▼

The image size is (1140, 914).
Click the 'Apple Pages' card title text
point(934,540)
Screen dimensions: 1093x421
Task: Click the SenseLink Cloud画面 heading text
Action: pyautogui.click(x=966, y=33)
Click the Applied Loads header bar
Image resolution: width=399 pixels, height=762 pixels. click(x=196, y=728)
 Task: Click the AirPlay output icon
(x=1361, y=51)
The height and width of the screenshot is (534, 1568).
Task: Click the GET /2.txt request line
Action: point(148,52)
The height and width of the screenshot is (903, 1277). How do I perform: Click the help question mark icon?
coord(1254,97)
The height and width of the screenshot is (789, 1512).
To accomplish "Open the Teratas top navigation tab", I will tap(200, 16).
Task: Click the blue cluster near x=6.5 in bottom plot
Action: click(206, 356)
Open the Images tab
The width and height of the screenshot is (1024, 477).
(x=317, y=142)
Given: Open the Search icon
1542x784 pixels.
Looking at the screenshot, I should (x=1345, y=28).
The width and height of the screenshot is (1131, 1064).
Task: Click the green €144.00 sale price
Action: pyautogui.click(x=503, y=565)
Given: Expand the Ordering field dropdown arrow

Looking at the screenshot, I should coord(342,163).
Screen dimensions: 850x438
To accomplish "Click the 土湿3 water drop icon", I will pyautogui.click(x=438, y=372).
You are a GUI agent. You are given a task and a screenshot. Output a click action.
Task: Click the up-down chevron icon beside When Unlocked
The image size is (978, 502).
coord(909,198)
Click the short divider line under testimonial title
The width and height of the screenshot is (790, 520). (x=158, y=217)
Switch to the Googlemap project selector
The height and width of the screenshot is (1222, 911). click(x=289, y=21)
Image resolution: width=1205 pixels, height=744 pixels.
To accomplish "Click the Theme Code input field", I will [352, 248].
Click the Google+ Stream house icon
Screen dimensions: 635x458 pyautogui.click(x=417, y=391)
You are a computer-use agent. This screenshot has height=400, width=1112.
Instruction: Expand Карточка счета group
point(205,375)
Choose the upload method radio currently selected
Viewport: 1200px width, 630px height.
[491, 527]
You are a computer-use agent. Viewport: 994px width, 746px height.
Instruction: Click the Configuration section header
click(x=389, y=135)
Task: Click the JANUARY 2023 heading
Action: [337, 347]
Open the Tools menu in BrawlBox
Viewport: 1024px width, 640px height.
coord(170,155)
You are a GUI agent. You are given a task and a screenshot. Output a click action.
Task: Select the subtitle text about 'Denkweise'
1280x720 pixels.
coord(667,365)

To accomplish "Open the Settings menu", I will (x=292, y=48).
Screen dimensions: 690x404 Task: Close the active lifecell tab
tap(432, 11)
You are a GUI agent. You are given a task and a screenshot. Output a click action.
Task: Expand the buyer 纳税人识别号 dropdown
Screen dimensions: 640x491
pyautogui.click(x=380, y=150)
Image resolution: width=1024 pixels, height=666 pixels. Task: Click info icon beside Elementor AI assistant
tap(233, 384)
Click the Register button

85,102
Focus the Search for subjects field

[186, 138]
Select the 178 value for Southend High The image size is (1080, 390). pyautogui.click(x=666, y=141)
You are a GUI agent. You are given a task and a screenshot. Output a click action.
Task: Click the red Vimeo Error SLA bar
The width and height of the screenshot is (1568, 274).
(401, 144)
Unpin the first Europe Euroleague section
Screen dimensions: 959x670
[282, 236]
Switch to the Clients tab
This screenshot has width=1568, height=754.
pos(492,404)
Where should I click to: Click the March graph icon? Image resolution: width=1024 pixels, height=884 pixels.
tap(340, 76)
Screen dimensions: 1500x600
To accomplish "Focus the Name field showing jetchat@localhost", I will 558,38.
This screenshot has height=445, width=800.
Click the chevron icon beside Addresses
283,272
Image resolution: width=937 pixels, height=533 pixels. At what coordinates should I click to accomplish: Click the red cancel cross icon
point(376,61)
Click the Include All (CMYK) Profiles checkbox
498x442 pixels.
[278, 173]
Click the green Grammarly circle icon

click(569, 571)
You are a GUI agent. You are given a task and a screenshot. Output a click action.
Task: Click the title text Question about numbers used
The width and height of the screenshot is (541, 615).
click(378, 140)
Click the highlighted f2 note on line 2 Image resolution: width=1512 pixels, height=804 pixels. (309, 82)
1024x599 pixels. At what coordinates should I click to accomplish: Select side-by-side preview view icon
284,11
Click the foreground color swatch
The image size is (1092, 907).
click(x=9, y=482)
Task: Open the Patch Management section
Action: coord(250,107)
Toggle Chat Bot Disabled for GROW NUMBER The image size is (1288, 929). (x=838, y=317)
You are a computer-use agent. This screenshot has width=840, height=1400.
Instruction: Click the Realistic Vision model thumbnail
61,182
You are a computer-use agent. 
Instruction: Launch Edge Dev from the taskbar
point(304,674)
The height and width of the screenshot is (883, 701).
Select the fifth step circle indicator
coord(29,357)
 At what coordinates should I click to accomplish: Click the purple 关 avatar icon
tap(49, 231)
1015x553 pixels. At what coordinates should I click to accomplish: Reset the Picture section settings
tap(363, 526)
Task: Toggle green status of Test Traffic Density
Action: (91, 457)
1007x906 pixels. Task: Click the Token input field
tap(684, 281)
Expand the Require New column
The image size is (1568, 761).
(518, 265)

▲

*Assignment:* For the string "computer", filter the data and copy out each line where it occurs.

*Problem solution:*
You are a computer-use agent. This screenshot has height=400, width=1112.
You are a computer-use agent. Viewport: 994px width, 746px height.
You are a computer-use agent. This screenshot has width=840, height=1400.
You are a computer-use agent. 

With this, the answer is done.